(Rows of pointing data)
— begin —

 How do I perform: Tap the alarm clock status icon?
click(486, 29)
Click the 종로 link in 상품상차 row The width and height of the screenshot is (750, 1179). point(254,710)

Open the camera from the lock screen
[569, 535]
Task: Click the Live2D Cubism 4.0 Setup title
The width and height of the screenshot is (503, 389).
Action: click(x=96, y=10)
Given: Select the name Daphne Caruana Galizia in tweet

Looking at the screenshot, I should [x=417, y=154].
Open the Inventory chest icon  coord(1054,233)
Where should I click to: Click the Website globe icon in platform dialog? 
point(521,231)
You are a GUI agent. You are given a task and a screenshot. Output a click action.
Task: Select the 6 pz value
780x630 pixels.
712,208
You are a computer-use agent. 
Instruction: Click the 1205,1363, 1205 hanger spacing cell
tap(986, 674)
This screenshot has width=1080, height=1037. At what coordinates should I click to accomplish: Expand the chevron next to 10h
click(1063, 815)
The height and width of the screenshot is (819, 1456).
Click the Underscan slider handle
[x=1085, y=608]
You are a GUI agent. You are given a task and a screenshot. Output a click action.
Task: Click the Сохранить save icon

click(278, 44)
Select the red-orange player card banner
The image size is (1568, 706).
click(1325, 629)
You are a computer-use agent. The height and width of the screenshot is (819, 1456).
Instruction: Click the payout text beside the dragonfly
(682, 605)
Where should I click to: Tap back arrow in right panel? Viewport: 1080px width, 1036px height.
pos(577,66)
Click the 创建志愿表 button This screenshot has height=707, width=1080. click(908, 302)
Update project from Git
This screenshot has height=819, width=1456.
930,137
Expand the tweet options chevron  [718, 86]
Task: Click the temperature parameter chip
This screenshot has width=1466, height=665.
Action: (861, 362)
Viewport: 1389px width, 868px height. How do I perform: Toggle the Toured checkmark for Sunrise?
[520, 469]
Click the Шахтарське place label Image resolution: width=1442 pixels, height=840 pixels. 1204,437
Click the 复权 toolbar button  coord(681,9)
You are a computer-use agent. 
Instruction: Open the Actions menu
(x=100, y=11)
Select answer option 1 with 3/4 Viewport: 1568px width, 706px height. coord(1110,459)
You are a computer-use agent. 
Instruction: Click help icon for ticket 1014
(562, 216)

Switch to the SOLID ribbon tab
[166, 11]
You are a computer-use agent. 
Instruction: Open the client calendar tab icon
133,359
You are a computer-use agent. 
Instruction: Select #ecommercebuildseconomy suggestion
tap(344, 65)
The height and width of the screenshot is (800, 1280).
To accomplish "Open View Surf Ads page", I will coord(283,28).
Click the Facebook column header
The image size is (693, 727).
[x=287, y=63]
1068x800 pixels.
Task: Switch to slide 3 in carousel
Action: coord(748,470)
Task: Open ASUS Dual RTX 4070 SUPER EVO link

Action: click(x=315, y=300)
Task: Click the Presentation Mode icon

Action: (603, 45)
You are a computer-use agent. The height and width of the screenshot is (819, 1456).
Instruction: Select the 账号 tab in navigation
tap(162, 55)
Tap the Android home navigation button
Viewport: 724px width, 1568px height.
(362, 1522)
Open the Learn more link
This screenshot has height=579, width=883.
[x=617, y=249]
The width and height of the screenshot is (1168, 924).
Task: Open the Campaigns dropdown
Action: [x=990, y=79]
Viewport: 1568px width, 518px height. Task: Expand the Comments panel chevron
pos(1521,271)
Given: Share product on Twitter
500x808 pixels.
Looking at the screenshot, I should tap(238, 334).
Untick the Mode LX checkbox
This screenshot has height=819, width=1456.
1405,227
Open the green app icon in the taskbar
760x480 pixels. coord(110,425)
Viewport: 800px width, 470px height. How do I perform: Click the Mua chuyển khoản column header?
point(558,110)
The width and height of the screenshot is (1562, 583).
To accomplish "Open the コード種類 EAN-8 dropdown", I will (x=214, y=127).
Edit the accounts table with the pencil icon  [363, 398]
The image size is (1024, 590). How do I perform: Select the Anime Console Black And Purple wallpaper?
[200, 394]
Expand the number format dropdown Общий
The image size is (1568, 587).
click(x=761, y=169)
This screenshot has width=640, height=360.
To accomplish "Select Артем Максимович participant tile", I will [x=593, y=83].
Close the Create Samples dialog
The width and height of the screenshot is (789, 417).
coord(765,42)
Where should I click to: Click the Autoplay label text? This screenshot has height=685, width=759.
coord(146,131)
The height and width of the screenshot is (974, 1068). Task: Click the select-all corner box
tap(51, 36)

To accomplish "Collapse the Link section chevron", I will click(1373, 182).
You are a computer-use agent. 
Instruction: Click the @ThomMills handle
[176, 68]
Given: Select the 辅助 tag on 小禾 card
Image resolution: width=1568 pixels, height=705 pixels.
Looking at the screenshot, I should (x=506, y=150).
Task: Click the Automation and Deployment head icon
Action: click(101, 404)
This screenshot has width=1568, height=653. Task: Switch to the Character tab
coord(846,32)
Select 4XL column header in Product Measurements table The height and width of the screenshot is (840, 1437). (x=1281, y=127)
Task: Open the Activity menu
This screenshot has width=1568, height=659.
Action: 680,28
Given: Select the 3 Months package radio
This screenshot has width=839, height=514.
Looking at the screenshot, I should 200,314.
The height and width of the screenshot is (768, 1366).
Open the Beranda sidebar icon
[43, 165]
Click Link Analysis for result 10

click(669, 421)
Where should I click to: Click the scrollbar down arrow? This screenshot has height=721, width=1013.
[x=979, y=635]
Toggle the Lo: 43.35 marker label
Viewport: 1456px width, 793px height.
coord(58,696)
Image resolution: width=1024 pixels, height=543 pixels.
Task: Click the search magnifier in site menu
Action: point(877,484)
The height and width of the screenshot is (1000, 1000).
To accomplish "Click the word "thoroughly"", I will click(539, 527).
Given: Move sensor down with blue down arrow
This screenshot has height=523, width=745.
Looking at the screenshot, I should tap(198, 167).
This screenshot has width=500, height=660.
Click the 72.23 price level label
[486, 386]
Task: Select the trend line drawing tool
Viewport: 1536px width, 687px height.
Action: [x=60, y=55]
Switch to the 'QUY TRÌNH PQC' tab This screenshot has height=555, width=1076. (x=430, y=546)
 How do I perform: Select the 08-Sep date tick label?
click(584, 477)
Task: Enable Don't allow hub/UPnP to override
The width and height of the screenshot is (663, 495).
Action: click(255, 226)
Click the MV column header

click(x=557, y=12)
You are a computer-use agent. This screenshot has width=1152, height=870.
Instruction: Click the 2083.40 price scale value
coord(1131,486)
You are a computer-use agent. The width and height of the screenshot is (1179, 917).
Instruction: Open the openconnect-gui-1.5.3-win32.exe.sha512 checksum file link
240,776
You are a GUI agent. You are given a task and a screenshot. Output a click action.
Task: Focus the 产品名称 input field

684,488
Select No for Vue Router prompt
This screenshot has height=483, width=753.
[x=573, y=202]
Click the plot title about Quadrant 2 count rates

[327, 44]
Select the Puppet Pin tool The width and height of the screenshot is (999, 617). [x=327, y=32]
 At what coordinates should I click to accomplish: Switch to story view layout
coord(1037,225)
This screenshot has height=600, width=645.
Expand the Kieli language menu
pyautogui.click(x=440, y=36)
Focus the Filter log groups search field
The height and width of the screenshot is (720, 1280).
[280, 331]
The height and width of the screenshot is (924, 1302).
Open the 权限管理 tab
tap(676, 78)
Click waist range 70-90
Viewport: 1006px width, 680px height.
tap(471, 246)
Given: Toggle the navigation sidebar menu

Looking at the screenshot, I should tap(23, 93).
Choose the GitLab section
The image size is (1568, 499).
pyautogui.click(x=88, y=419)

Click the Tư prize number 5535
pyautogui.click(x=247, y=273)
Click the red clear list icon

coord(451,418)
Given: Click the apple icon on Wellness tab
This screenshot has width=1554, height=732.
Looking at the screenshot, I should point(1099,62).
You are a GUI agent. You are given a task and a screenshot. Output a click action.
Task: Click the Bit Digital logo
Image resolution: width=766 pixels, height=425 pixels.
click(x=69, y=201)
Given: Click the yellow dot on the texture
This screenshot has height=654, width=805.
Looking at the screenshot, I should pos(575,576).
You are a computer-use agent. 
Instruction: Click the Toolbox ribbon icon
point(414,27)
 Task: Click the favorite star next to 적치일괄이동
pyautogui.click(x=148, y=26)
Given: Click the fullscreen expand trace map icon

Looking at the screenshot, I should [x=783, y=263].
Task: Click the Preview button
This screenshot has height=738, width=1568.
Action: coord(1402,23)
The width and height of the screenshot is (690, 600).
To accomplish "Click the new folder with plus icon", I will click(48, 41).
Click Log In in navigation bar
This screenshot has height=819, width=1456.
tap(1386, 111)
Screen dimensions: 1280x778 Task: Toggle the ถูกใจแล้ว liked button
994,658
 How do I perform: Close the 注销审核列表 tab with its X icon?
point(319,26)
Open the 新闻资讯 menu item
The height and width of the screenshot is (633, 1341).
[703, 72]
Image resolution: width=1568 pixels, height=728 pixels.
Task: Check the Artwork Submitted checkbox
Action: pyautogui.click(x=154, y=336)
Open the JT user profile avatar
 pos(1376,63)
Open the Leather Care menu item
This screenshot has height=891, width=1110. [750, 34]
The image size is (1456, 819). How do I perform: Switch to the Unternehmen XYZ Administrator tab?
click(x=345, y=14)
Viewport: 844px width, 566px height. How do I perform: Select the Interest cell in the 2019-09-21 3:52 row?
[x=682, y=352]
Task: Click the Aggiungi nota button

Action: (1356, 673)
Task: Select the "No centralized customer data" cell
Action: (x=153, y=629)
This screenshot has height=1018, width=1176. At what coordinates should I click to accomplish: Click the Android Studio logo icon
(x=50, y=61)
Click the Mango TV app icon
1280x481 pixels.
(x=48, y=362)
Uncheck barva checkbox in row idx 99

— end —

• **EXERCISE GOAL**
Reproduce the part of the entries that opens with the line containing "Edit the accounts" and closes with the line containing "coord(765,42)", substituting "background" for "wallpaper" and leaving all else unchanged.

• **ANSWER TO THIS EXERCISE**
Edit the accounts table with the pencil icon  [363, 398]
The image size is (1024, 590). How do I perform: Select the Anime Console Black And Purple background?
[200, 394]
Expand the number format dropdown Общий
The image size is (1568, 587).
click(x=761, y=169)
This screenshot has width=640, height=360.
To accomplish "Select Артем Максимович participant tile", I will [x=593, y=83].
Close the Create Samples dialog
The width and height of the screenshot is (789, 417).
coord(765,42)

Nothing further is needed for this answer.